## What you will do
[1] From the records below, set down word for word the lines starting at the one that contains "Screen dimensions: 224x117" and ending at the one that contains "Looking at the screenshot, I should (x=262, y=5).".
[2] Resume the text on the WELL Building Standard and carry it on from its final sentence.

## Passage provided
[start]
WELL AP v2 Exam Prep Now Available!
Add the new and impressive WELL AP credential to your resume with GBRI's help
How will this work?
important things you should know
Questions And Answers
The WELL Building Standard (WELL) focuses on the people in the building. The WELL Building Standard places human health and comfort to the forefront of building practices and reinvents buildings that are not only better for the planet, but also for the people. This is the first standard of it’s kind that focuses solely on the health and wellness of building occupants.
Other than being administered by GBCI, WELL and LEED are both independent building rating systems. LEED focuses on sustainability as it pertains to the building environment along with occupant comfort. On the other hand, WELL focuses solely on the health and wellness of building occupants. WELL complements LEED and other rating systems geared towards environmental sustainability.
[end]
## Records for the task
[start]
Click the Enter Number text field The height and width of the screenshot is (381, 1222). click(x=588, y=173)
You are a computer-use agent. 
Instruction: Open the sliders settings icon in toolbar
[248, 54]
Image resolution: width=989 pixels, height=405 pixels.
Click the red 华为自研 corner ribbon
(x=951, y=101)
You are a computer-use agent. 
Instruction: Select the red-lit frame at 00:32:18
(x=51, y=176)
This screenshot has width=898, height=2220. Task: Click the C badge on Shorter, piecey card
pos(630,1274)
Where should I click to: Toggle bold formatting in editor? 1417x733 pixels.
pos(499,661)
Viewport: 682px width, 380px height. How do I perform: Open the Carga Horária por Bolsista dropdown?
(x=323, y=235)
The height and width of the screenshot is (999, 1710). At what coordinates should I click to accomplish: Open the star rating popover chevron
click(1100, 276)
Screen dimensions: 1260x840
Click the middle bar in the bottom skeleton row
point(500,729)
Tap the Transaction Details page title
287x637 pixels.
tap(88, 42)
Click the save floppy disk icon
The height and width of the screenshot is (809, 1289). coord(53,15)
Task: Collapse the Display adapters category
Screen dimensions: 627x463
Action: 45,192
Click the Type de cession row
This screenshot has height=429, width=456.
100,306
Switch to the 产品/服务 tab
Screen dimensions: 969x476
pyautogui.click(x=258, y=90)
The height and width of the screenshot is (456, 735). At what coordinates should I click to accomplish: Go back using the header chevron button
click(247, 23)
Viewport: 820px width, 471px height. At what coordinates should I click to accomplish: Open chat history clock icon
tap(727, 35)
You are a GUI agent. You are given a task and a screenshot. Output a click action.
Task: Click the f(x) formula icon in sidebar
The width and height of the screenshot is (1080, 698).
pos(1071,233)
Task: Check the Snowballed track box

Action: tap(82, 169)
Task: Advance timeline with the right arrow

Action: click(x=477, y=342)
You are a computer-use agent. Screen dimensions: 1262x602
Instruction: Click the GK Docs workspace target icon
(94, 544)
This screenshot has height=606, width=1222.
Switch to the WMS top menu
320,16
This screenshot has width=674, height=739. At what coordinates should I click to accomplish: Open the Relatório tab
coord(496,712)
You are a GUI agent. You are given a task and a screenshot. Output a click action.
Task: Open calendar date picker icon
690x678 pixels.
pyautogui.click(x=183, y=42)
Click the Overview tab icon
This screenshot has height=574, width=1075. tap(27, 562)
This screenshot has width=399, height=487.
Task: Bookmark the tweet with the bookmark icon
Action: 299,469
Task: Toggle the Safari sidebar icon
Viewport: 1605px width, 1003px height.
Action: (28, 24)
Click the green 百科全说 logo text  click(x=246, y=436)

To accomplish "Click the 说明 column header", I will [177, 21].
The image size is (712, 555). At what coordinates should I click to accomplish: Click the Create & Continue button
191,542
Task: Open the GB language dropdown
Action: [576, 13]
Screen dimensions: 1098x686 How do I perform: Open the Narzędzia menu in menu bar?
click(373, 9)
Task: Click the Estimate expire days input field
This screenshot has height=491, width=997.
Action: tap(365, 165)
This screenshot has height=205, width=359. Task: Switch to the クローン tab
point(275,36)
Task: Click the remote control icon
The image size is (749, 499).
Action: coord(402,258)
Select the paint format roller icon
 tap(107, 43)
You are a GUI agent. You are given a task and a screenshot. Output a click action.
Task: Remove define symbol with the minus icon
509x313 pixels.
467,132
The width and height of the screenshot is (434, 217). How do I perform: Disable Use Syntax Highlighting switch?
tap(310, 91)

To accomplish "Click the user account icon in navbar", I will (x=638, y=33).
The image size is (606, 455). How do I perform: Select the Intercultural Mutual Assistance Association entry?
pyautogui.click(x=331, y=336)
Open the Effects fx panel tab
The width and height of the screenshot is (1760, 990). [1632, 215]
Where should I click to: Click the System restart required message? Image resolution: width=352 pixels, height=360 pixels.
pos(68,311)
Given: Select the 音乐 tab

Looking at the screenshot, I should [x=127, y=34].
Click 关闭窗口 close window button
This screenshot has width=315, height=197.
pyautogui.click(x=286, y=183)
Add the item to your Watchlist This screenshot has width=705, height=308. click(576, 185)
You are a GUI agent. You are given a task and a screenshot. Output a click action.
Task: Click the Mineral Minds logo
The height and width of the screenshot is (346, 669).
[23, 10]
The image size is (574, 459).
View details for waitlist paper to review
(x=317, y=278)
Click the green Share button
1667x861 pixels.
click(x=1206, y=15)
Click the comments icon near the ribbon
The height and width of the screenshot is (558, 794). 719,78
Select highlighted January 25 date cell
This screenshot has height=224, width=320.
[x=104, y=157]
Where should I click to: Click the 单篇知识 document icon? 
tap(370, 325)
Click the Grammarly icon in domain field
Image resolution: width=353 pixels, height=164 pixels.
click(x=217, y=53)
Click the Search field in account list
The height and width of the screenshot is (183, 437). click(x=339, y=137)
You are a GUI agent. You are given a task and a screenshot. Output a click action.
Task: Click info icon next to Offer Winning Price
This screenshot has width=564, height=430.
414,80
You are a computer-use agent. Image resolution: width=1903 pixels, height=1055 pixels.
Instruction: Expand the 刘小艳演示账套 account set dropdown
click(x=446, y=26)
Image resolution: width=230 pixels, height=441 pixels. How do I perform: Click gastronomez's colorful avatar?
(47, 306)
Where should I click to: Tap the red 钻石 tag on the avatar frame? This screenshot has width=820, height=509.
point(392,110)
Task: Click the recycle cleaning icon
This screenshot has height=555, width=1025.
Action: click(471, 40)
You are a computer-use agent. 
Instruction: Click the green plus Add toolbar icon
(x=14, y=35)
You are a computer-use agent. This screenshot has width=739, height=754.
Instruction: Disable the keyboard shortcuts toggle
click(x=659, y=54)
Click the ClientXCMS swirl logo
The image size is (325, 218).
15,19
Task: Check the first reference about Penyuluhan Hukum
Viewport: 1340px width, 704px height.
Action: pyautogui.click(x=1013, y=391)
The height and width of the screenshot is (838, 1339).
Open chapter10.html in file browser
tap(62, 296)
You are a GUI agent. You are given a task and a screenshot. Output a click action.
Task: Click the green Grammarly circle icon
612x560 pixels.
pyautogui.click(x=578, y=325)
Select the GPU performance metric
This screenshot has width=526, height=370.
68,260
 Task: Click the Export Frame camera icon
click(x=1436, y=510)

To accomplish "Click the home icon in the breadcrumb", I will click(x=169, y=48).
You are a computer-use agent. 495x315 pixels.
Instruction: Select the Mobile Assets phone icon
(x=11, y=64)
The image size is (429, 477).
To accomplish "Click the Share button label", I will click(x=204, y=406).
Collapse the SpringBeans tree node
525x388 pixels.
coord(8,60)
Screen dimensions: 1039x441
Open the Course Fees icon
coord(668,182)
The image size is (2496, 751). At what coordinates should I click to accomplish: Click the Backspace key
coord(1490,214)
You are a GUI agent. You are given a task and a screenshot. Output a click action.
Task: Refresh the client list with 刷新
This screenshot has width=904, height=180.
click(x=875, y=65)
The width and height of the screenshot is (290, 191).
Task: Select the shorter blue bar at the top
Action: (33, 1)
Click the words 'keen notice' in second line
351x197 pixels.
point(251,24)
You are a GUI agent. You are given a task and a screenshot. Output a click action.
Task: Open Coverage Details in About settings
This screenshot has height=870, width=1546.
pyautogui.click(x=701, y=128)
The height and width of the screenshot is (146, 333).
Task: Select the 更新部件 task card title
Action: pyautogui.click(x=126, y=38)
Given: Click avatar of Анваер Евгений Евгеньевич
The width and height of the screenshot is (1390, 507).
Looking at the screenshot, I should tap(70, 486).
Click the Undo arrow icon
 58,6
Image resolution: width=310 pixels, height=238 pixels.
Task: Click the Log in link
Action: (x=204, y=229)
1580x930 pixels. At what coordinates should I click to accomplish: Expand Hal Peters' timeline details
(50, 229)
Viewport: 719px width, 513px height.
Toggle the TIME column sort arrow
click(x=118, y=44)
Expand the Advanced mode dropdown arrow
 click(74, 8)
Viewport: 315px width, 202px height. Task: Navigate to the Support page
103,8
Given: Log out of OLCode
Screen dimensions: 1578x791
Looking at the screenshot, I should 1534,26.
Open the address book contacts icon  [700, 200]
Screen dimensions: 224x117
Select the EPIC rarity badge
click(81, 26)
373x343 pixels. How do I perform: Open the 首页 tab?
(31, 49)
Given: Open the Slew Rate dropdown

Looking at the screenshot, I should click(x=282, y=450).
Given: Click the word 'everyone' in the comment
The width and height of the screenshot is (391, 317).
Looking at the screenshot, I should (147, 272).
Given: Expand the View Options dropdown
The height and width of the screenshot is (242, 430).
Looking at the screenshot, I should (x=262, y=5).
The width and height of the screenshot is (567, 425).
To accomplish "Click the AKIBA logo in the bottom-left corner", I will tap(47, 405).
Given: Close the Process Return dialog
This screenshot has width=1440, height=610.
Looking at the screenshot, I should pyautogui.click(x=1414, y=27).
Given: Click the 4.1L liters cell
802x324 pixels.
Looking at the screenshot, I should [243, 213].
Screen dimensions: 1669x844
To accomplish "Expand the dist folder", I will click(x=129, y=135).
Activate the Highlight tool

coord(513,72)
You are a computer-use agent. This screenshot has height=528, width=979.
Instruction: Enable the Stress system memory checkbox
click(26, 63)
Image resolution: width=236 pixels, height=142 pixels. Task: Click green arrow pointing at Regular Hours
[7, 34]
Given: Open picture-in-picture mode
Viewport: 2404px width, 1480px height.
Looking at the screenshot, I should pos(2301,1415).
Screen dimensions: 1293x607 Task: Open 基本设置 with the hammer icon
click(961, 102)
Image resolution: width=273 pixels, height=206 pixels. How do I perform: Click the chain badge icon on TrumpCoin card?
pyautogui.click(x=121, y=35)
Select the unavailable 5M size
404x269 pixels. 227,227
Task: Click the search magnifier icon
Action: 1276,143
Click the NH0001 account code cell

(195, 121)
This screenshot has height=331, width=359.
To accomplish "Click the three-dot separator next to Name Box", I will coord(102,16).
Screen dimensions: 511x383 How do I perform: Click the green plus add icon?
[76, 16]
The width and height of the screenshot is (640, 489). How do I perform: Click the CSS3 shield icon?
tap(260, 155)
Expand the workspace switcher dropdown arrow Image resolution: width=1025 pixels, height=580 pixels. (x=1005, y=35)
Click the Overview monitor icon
[end]
## Solved tasks
[1]
Screen dimensions: 224x117
Select the EPIC rarity badge
click(81, 26)
373x343 pixels. How do I perform: Open the 首页 tab?
(31, 49)
Given: Open the Slew Rate dropdown

Looking at the screenshot, I should click(x=282, y=450).
Given: Click the word 'everyone' in the comment
The width and height of the screenshot is (391, 317).
Looking at the screenshot, I should (147, 272).
Given: Expand the View Options dropdown
The height and width of the screenshot is (242, 430).
Looking at the screenshot, I should (x=262, y=5).

[2]
GBRI’s Study Guide and On-demand Modules are both standalone exam prep resources. Depending on your preference or learning style, you may choose one over the other. You don’t need both, the study guide and on-demand modules. However, you may use the study guide to compliment the on-demand modules. For example, you could start with the on-demand modules and use the guide to review what you learned or vice versa. While reviewing, pay close attention to underlined text in your study guide. Take the practice exams after completing each module/knowledge, domain/concept, and review answer choices to identify topics that may need additional attention. You may also utilize the concept matrix as a learning tool.
Step 1 – Sign-up for a FREE WELL online account @ wellonline.wellcertified.com
Step 2 – Register for the exam by paying applicable fees
Step 3 – Schedule the exam through Prometric
The fee varies based on your location, your organization’s USGBC member status, and your LEED accreditation status. In the U.S. the fee is $299 and $99 for students.
The questions within the WELL AP Exam test candidates’ abilities to recall factual information learned from the WELL standard guide, identify a solution for a scenario or problem given in a question, and analyze the relationship or interaction between multiple elements of the rating system.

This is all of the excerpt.